→ WHAT IS EXPECTED
What is needed here is an exact repetition of the records below, beginning at the line that has "Task: Switch to the Git Changes tab" and stopping after the line that has "has width=1037, height=720.".

→ RECORDS FOR THIS TASK
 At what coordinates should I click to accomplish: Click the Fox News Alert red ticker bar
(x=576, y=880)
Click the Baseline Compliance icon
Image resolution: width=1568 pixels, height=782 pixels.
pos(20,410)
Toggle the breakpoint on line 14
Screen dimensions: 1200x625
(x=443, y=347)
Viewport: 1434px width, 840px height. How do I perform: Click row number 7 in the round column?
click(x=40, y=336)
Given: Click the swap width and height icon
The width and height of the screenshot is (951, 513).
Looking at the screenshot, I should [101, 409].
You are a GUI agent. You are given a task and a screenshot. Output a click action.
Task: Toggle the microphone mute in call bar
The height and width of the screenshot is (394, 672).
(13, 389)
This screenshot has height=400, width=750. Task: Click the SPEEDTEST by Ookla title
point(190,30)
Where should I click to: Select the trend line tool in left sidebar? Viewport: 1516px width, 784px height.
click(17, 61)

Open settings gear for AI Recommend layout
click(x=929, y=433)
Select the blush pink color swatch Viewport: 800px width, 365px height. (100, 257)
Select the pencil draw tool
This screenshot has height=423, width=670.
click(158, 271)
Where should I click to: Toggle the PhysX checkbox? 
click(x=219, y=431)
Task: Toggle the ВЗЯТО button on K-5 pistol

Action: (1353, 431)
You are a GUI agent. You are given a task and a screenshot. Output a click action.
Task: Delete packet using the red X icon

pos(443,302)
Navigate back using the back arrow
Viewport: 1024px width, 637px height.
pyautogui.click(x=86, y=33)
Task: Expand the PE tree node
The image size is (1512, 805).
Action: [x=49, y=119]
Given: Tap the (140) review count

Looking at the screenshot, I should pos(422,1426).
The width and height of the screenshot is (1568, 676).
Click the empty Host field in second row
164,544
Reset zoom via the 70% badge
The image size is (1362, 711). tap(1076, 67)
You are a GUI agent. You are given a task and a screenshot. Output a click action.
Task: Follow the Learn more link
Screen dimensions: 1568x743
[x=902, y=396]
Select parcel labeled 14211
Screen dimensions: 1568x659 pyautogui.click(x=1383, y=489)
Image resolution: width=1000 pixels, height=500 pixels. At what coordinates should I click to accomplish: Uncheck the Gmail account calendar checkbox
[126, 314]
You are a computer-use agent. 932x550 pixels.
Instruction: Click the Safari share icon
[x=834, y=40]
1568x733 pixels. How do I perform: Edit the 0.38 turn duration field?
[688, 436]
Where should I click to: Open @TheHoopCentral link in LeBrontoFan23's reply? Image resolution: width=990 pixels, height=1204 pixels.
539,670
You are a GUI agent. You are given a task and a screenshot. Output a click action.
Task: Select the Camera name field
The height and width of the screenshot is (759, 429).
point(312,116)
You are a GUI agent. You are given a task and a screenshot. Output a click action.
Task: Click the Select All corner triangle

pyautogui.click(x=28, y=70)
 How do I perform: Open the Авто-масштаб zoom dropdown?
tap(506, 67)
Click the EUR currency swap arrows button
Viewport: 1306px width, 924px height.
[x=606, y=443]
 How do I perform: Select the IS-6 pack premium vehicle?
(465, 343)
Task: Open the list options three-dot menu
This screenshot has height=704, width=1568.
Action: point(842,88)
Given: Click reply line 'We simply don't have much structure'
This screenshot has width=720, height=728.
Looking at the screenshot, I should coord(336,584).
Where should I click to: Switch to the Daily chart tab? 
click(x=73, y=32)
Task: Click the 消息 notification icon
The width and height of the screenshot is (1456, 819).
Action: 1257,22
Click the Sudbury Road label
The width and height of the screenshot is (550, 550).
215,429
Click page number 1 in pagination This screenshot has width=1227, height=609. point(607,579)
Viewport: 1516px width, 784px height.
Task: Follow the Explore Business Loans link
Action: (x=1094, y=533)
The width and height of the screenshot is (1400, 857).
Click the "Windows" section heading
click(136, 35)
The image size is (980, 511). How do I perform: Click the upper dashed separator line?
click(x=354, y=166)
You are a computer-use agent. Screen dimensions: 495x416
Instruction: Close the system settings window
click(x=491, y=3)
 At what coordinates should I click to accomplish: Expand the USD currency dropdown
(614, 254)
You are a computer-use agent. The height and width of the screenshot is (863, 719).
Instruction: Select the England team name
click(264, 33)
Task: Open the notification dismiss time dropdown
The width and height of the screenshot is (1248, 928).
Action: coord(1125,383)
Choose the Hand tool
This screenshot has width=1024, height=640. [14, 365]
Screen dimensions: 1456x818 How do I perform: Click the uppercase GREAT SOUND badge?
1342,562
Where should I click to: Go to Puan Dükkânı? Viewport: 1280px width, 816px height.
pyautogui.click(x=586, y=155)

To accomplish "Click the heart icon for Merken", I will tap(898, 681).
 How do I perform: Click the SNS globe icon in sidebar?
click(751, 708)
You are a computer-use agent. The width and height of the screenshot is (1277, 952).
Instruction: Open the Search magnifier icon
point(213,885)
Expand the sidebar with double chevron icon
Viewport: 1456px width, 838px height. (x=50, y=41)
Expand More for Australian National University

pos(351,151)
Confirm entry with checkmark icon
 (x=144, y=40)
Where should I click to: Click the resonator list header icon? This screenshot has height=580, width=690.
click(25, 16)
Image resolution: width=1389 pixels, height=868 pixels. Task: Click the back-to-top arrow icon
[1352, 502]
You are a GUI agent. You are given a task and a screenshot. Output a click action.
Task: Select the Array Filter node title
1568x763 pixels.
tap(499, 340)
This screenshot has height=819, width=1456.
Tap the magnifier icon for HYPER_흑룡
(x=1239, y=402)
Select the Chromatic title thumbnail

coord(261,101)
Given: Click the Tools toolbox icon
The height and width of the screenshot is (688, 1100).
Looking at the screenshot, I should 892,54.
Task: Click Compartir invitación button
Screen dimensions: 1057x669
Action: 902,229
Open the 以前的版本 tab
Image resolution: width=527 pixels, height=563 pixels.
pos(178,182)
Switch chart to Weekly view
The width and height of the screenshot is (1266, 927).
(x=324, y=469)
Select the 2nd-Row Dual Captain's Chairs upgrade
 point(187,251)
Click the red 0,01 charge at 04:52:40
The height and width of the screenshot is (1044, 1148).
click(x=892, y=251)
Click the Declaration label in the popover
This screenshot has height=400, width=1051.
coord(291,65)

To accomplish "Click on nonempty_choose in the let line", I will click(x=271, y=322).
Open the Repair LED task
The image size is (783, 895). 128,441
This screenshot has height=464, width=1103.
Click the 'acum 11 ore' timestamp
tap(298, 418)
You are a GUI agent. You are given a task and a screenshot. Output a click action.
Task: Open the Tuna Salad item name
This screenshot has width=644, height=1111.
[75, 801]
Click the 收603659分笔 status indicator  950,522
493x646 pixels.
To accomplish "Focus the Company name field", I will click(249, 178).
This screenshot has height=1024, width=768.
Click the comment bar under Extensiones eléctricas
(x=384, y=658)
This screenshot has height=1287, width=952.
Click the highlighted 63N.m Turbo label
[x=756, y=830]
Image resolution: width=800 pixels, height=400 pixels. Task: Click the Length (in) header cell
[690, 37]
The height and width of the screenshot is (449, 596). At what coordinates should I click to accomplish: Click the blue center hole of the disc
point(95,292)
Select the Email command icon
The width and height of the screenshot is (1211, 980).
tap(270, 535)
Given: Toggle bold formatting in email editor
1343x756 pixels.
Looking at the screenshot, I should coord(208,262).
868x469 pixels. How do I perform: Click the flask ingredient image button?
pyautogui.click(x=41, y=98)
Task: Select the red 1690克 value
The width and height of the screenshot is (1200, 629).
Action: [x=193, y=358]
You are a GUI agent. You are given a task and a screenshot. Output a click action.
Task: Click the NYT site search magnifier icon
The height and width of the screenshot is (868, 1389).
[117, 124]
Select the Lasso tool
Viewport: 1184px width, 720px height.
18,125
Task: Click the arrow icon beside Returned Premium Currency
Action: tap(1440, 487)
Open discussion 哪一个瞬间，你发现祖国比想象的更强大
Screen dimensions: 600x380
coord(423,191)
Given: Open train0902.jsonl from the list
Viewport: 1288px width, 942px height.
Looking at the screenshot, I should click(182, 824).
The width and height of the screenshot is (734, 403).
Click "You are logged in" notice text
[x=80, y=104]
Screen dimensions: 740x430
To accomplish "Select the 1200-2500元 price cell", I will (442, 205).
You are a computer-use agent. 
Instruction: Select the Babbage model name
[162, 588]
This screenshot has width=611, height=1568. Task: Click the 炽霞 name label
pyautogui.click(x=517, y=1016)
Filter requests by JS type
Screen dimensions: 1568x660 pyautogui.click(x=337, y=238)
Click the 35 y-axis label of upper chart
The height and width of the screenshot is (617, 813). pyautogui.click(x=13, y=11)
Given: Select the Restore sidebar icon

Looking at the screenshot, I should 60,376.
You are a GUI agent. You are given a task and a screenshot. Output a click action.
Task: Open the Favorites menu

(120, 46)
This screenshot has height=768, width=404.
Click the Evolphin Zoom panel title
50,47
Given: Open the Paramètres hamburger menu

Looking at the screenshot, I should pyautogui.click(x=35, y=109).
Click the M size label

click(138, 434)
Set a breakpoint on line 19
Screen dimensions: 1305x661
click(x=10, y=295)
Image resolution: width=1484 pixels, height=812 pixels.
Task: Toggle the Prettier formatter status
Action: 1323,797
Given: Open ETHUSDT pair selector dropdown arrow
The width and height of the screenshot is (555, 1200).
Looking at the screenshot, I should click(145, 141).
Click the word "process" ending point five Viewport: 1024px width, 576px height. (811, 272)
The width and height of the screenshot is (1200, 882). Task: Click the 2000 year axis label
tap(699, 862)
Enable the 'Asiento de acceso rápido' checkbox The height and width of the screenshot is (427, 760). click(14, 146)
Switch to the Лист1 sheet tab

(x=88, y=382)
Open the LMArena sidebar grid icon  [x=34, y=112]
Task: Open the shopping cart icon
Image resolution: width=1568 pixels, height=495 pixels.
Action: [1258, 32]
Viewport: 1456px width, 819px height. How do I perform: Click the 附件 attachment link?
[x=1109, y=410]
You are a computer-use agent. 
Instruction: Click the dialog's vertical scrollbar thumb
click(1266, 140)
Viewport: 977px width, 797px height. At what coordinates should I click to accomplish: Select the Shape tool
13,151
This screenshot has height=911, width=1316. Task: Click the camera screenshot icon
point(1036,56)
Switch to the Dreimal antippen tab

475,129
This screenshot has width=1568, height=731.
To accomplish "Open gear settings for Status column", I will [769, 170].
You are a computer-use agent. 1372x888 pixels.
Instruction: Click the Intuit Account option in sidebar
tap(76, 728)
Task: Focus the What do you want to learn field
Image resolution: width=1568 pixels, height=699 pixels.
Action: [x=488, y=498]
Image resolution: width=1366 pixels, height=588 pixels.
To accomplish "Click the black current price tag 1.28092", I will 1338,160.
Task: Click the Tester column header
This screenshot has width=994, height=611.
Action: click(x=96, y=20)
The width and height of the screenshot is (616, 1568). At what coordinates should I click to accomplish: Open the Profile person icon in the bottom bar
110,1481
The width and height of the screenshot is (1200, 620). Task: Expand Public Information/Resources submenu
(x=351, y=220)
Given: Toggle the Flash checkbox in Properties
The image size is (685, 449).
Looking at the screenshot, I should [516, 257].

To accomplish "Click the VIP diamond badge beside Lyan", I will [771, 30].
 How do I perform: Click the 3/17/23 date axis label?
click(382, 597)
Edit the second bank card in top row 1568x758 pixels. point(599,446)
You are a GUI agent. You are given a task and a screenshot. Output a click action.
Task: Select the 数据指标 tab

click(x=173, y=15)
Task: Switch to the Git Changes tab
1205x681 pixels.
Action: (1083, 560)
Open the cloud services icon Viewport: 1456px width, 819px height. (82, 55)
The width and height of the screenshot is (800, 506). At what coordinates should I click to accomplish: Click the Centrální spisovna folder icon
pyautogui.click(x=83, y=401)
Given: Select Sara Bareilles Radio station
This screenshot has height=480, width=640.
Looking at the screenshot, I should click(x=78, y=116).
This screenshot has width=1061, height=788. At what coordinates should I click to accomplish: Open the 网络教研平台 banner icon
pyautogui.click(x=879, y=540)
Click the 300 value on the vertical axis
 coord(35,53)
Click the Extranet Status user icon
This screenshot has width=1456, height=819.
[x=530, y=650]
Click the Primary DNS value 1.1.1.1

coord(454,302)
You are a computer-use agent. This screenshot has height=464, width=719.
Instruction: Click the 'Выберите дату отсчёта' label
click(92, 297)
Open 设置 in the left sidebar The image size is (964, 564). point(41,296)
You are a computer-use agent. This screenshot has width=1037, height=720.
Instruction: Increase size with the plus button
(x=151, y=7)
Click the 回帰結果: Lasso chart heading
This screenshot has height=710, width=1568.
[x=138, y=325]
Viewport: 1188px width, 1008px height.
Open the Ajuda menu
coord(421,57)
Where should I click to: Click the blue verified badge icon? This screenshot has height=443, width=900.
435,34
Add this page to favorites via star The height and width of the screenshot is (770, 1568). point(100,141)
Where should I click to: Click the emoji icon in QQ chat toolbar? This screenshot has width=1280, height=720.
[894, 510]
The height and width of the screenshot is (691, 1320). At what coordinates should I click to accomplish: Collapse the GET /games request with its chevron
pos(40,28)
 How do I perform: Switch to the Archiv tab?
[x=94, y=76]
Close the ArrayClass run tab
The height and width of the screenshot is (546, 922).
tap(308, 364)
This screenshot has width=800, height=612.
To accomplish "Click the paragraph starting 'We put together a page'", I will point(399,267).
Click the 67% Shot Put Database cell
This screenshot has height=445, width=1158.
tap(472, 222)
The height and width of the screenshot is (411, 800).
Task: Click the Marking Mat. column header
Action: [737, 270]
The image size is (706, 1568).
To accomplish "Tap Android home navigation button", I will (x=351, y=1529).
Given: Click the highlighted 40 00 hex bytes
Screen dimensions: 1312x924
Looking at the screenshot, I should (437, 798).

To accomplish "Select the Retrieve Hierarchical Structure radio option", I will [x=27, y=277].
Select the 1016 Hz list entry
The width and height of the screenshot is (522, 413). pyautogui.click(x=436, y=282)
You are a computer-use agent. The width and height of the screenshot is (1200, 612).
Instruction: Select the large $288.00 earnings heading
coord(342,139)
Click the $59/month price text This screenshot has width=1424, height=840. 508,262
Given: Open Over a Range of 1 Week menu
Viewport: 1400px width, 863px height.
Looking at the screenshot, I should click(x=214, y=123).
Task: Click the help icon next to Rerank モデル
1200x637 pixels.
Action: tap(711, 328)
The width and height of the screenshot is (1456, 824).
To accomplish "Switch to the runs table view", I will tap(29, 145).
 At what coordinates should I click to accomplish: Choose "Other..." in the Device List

→ WRITTEN ANSWER
Task: Switch to the Git Changes tab
1205x681 pixels.
Action: (1083, 560)
Open the cloud services icon Viewport: 1456px width, 819px height. (82, 55)
The width and height of the screenshot is (800, 506). At what coordinates should I click to accomplish: Click the Centrální spisovna folder icon
pyautogui.click(x=83, y=401)
Given: Select Sara Bareilles Radio station
This screenshot has height=480, width=640.
Looking at the screenshot, I should click(x=78, y=116).
This screenshot has width=1061, height=788. At what coordinates should I click to accomplish: Open the 网络教研平台 banner icon
pyautogui.click(x=879, y=540)
Click the 300 value on the vertical axis
 coord(35,53)
Click the Extranet Status user icon
This screenshot has width=1456, height=819.
[x=530, y=650]
Click the Primary DNS value 1.1.1.1

coord(454,302)
You are a computer-use agent. This screenshot has height=464, width=719.
Instruction: Click the 'Выберите дату отсчёта' label
click(92, 297)
Open 设置 in the left sidebar The image size is (964, 564). point(41,296)
You are a computer-use agent. This screenshot has width=1037, height=720.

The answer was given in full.